Ladies and gentlemen, my mother. A woman who thinks I can spend seven million dollars on drugs and hookers. “You have me confused with Scarface,” I said.

“I don’t know what that means. I don’t know what you could have spent all of that money on. I don’t know why you behave the way you do. I don’t know why you’ve never been a proper son.”

This kind of thing used to hurt a long time ago. Now I got into my car, slammed the door, and said, “Well, you’ve never been a proper parent, so we’re even. It’s my money, and I spent it. Where I spent it is none of your business.”

She didn’t even answer me. She just hung up.

I started my car and drove home. I showered, changed, then got back in my car—because hey, Los Angeles—and drove to a place called Shakey’s, a cool little neighborhood joint that sold every kind of smoothie. Nelson, the owner, came out of the back when his employees told him I was there. He gave me a smoothie on the house and he sat down with me at the front counter to shoot the shit. Finally, when the sun was high and the morning had turned hot, we both reluctantly decided we should get back to work.

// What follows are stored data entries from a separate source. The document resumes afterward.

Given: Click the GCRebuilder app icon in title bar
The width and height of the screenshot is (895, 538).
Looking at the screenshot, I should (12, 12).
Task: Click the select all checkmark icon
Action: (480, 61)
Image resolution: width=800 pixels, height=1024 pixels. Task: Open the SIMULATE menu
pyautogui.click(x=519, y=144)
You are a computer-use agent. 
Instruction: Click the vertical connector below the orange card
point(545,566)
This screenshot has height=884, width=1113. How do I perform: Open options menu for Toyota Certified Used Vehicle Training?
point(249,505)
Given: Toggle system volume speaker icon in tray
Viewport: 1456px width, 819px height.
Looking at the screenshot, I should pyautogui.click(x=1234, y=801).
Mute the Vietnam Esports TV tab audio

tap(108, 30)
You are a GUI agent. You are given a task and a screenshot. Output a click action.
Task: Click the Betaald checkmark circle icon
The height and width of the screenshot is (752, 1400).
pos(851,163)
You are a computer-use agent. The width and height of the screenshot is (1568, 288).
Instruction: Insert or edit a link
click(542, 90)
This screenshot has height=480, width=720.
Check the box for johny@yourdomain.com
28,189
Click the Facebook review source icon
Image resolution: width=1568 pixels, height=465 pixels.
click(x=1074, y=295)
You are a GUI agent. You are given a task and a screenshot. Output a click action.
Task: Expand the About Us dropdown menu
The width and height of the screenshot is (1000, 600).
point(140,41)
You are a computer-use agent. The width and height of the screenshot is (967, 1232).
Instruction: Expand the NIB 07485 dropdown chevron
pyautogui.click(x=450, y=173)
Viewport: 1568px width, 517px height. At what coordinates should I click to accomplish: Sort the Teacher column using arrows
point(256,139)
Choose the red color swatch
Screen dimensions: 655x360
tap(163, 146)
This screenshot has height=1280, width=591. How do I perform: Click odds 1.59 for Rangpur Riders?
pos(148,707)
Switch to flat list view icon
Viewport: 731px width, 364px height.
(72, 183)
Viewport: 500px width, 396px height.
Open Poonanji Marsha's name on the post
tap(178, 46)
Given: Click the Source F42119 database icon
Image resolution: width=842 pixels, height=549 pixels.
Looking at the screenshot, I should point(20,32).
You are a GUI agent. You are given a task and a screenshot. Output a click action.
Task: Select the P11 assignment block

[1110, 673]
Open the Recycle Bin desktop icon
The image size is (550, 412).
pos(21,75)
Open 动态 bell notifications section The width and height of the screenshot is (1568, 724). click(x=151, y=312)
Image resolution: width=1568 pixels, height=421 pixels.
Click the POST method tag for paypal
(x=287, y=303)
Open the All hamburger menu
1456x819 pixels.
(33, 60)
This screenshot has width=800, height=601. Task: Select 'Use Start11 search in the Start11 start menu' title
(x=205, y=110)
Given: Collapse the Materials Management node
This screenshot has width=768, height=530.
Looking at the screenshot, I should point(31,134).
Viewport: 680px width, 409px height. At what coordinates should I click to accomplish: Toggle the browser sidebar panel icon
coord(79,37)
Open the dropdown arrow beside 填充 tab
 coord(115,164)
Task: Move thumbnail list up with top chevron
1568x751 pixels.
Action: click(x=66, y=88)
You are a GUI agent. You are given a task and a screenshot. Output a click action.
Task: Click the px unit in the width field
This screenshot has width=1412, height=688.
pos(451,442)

I felt better after that. My mother’s call had receded from my mind. But as I often did, as I drove to the office I thought about Emma. I wondered what she was doing right now. If she ever thought about me. If she was dating anyone else.

If she’d found someone else to solve her problem instead of me.

I didn’t like that idea at all.

I could find a woman to go out with. I had invitations on my phone, texts and emails I hadn’t returned. Finding a woman—a beautiful, sexy woman—to see wasn’t a problem for me. The problem was that none of them were Emma.

I’d never had a woman stick in my system like this. Apparently I had a weakness for sexy redheads who liked to be blindfolded. And tied up.

And damn, I was thinking about that night again.